## TASK INSTRUCTIONS
Here is a block of entries. Write out its lines exactly, from the first through the one containing "Rotate watermark left using rotate icon".

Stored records
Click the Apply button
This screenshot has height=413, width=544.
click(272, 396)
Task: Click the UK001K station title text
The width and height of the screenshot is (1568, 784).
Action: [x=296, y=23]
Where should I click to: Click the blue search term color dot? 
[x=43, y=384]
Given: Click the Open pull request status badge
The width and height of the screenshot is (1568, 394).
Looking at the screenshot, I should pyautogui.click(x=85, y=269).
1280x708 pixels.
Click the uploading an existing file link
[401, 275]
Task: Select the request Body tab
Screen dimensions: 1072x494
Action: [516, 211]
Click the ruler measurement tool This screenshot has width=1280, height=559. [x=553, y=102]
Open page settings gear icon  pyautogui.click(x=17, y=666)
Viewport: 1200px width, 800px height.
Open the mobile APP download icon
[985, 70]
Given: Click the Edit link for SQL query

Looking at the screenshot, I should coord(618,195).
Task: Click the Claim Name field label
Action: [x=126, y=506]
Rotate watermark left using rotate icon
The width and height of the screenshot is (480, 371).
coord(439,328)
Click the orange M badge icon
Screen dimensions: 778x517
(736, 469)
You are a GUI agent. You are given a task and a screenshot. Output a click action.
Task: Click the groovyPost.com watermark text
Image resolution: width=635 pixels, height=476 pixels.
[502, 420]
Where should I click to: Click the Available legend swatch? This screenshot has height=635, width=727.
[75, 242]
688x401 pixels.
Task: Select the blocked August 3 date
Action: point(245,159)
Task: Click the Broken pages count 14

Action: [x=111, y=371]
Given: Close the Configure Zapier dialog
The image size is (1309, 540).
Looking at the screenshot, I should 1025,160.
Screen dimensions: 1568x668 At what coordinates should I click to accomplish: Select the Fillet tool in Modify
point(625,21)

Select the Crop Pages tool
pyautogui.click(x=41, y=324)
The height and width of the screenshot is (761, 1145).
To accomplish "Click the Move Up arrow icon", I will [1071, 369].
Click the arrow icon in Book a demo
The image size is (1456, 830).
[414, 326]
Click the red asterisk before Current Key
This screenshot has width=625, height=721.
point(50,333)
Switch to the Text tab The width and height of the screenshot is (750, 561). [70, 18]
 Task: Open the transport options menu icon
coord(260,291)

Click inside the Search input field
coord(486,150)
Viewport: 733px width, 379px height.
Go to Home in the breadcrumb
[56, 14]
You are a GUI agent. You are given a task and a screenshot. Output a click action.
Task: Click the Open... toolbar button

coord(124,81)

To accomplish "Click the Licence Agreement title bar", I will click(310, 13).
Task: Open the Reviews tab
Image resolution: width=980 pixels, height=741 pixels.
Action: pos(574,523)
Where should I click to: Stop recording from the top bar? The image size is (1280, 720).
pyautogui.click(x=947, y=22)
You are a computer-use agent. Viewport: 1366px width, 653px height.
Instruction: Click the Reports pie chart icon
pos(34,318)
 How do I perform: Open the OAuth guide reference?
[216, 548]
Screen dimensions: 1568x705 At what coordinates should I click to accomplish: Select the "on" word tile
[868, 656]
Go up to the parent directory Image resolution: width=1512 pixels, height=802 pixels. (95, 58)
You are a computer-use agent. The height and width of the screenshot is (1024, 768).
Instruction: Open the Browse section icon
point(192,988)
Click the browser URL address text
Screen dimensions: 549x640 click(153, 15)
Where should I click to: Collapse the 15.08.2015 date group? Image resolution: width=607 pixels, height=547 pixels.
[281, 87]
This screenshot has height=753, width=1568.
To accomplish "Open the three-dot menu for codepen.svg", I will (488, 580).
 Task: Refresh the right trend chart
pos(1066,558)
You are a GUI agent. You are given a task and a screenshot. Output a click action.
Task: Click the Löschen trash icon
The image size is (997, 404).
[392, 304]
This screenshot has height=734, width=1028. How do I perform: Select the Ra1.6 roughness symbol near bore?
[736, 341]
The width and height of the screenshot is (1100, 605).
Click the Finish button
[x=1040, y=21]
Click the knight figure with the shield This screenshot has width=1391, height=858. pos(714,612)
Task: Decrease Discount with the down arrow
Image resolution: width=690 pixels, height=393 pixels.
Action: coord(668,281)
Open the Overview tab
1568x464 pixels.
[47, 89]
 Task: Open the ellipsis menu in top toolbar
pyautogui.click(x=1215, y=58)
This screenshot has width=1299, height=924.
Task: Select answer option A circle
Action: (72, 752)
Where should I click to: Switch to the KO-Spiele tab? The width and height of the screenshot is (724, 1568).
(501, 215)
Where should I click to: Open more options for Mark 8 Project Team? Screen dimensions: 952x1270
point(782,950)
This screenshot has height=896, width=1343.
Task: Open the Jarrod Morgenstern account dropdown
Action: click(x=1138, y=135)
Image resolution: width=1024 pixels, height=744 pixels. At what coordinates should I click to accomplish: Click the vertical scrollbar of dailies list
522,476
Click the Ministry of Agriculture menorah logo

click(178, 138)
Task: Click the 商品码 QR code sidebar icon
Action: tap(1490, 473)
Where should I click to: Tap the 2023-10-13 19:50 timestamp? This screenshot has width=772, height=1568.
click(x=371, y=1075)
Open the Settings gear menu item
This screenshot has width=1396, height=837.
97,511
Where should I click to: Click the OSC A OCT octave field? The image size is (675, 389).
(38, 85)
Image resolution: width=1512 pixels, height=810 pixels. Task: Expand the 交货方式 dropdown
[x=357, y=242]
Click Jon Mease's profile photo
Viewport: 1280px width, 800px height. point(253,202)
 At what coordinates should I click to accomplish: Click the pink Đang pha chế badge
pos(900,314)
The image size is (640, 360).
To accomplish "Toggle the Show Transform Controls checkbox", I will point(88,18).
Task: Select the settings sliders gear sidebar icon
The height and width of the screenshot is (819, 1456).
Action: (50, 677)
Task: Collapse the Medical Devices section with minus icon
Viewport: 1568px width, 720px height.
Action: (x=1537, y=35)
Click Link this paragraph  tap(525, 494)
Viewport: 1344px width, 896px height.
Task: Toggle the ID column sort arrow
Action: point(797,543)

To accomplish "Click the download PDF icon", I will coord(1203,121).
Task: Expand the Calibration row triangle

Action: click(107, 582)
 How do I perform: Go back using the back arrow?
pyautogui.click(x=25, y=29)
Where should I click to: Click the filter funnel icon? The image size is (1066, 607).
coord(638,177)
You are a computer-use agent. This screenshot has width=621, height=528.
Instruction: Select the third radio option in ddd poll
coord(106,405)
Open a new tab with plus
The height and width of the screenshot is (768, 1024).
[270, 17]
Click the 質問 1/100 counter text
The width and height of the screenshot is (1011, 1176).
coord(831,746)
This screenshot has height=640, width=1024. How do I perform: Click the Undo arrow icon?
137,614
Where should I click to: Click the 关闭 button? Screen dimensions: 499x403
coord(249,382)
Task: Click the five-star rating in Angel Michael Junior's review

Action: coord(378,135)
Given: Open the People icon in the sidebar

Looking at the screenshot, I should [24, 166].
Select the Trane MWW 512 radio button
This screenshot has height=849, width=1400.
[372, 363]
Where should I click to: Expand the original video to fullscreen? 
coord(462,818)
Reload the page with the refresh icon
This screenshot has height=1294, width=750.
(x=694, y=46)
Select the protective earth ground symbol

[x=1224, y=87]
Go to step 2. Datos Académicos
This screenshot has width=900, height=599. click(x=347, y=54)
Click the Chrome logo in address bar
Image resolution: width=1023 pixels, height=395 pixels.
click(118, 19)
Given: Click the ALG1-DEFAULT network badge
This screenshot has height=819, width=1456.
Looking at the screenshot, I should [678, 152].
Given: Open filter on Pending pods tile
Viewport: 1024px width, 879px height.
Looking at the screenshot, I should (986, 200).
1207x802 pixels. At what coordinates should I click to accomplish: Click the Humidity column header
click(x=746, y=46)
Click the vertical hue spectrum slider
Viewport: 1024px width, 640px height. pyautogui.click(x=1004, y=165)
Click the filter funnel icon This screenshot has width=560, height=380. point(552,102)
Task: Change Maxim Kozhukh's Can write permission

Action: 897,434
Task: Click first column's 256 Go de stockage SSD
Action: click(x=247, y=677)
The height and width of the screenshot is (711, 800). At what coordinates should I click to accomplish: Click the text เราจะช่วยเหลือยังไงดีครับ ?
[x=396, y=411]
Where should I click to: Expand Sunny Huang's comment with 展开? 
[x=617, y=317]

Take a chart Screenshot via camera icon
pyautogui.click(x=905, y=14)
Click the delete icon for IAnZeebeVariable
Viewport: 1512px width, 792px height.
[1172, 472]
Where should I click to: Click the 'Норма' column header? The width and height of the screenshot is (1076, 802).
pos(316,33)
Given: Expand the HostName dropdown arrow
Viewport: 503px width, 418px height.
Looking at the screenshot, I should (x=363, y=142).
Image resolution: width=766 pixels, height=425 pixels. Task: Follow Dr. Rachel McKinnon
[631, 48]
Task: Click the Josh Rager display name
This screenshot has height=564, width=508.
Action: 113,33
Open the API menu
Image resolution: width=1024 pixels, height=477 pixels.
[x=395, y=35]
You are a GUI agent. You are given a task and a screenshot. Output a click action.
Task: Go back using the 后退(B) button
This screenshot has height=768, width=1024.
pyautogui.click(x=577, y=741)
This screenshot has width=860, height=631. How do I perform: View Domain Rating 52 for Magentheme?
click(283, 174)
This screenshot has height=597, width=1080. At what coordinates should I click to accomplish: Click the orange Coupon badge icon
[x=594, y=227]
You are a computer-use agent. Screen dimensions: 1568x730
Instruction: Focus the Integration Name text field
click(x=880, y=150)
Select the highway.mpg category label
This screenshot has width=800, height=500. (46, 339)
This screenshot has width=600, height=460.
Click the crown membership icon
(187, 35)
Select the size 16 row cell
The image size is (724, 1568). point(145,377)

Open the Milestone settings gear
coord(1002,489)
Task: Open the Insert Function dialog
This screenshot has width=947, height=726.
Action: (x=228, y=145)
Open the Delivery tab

## TASK OUTPUT
Click the Apply button
This screenshot has height=413, width=544.
click(272, 396)
Task: Click the UK001K station title text
The width and height of the screenshot is (1568, 784).
Action: [x=296, y=23]
Where should I click to: Click the blue search term color dot? 
[x=43, y=384]
Given: Click the Open pull request status badge
The width and height of the screenshot is (1568, 394).
Looking at the screenshot, I should pyautogui.click(x=85, y=269).
1280x708 pixels.
Click the uploading an existing file link
[401, 275]
Task: Select the request Body tab
Screen dimensions: 1072x494
Action: [516, 211]
Click the ruler measurement tool This screenshot has width=1280, height=559. [x=553, y=102]
Open page settings gear icon  pyautogui.click(x=17, y=666)
Viewport: 1200px width, 800px height.
Open the mobile APP download icon
[985, 70]
Given: Click the Edit link for SQL query

Looking at the screenshot, I should coord(618,195).
Task: Click the Claim Name field label
Action: [x=126, y=506]
Rotate watermark left using rotate icon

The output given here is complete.